● **DATASET EXCERPTS**:
+===+
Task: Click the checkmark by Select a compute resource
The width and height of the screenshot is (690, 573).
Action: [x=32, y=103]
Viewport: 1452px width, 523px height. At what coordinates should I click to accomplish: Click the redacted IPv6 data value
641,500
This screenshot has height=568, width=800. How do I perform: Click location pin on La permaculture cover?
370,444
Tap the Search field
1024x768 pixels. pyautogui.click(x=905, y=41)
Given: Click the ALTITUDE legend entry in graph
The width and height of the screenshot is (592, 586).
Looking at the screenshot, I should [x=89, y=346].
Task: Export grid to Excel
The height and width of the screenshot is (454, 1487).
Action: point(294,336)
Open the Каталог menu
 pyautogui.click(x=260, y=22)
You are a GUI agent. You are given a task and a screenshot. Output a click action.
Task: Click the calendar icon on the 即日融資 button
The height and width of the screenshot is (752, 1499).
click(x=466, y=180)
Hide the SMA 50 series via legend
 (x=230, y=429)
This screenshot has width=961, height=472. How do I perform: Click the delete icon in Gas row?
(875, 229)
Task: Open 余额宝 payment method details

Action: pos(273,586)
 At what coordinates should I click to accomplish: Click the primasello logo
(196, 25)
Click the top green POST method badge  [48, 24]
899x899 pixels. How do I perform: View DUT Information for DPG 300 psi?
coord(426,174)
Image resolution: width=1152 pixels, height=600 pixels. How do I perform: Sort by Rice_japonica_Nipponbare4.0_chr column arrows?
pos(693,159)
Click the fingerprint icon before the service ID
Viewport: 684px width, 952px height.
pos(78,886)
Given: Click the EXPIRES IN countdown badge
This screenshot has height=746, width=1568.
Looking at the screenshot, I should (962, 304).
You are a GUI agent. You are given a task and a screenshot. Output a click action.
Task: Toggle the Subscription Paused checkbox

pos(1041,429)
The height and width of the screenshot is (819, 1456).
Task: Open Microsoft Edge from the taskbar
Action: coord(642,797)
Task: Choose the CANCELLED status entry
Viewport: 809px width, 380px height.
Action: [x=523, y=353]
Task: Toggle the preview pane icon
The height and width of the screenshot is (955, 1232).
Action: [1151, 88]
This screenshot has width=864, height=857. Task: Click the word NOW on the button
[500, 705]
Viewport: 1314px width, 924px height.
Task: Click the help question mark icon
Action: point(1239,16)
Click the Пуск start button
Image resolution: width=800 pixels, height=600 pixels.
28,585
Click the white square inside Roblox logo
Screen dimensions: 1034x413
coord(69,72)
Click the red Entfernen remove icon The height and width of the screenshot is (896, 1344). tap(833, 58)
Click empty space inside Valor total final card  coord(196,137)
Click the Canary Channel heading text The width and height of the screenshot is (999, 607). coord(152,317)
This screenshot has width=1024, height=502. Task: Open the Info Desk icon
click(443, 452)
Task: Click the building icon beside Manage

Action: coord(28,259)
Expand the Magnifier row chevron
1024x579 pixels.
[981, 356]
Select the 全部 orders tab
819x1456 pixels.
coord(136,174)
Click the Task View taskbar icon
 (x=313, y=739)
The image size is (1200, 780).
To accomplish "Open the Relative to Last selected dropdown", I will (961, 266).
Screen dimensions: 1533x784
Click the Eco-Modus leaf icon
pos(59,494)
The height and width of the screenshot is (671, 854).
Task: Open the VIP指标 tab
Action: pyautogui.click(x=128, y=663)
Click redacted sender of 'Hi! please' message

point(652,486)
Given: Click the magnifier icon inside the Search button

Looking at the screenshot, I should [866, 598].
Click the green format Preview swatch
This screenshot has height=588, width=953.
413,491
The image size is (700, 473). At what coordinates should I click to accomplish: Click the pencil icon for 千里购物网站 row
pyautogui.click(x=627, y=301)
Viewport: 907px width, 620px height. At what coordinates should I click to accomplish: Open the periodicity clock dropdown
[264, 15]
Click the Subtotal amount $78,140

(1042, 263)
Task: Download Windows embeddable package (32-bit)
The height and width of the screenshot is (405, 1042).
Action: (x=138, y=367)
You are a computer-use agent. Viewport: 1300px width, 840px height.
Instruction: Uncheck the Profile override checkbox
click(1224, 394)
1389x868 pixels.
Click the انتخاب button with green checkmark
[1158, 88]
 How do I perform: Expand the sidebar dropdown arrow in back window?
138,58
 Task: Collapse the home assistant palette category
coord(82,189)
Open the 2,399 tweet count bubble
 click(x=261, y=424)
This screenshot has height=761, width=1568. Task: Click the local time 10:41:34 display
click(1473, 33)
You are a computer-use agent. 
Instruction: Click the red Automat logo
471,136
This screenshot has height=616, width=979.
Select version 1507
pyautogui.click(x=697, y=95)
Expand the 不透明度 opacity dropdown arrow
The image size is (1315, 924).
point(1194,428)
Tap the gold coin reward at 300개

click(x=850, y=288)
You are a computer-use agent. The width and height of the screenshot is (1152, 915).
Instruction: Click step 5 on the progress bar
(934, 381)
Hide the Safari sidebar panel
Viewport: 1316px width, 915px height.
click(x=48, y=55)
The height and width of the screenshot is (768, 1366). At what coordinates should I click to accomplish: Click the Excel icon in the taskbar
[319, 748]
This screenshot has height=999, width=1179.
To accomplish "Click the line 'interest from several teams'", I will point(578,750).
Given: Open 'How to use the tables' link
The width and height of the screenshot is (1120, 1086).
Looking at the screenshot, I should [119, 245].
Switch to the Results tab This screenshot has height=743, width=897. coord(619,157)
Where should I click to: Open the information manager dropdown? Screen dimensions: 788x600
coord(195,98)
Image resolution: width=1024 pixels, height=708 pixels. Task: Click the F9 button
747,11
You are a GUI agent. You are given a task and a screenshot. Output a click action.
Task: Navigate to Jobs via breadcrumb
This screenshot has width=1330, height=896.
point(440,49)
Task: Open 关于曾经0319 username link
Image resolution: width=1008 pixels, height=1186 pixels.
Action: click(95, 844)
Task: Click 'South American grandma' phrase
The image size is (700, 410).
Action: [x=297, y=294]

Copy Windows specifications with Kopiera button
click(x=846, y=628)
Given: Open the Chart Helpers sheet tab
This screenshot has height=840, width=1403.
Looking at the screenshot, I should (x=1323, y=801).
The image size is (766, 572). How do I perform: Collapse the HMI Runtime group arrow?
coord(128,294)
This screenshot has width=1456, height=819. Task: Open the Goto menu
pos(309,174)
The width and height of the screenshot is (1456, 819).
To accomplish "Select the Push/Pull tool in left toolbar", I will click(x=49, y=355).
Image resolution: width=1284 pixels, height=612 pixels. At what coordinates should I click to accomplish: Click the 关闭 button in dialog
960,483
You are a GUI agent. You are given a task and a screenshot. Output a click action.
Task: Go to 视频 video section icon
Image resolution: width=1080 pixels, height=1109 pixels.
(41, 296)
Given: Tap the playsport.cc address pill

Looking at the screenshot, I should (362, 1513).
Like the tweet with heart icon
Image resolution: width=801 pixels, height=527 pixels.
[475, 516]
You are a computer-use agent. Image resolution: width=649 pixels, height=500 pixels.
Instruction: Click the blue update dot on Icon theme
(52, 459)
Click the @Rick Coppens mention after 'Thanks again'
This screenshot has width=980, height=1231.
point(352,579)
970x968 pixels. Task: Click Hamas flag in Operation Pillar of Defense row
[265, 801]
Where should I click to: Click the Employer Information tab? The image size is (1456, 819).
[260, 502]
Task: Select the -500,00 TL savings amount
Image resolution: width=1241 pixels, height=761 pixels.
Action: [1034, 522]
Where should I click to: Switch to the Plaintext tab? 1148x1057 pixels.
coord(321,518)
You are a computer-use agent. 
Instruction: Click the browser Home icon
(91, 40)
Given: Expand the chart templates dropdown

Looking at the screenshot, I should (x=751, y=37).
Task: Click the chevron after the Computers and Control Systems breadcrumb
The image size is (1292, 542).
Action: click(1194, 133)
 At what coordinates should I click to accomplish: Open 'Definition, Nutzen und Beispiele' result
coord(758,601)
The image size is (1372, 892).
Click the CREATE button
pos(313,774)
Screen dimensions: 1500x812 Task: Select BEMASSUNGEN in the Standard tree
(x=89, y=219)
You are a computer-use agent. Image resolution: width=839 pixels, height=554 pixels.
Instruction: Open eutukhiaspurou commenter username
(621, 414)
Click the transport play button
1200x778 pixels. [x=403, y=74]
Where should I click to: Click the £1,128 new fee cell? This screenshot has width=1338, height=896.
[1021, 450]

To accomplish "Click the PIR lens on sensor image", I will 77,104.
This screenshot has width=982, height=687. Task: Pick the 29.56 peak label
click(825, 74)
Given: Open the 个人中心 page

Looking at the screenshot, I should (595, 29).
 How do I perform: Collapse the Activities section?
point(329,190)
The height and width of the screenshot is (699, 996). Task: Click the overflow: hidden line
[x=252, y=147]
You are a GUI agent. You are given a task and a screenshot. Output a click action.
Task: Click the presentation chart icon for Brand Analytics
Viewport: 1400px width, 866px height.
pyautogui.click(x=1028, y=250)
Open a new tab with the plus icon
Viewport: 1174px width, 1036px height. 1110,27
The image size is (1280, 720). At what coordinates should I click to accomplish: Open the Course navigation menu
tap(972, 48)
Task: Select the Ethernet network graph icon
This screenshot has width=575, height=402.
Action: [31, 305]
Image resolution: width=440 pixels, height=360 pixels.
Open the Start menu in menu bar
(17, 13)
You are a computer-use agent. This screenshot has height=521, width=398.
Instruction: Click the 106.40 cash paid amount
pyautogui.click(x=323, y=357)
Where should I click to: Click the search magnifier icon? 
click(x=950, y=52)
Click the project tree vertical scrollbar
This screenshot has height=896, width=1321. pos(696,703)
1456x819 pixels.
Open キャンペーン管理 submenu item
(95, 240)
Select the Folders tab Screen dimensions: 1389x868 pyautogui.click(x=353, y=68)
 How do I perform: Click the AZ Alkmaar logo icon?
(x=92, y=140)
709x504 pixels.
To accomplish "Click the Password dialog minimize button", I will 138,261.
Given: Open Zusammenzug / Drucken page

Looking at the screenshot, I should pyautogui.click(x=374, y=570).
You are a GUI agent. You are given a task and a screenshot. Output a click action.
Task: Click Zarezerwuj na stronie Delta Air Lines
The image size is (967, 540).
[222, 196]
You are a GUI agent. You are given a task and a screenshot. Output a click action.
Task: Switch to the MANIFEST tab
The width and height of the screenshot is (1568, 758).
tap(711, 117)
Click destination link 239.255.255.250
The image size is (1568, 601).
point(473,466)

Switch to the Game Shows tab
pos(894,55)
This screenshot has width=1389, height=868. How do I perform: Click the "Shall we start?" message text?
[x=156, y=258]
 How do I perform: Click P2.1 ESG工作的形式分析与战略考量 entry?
+===+
● **WHAT IS EXPECTED**: Copy the items above verbatim, everything from the line containing "Click the red Entfernen" down to the line containing "will (961, 266).", including both of those lines.

● **THE SOLUTION**:
Click the red Entfernen remove icon The height and width of the screenshot is (896, 1344). tap(833, 58)
Click empty space inside Valor total final card  coord(196,137)
Click the Canary Channel heading text The width and height of the screenshot is (999, 607). coord(152,317)
This screenshot has width=1024, height=502. Task: Open the Info Desk icon
click(443, 452)
Task: Click the building icon beside Manage

Action: coord(28,259)
Expand the Magnifier row chevron
1024x579 pixels.
[981, 356]
Select the 全部 orders tab
819x1456 pixels.
coord(136,174)
Click the Task View taskbar icon
 (x=313, y=739)
The image size is (1200, 780).
To accomplish "Open the Relative to Last selected dropdown", I will (961, 266).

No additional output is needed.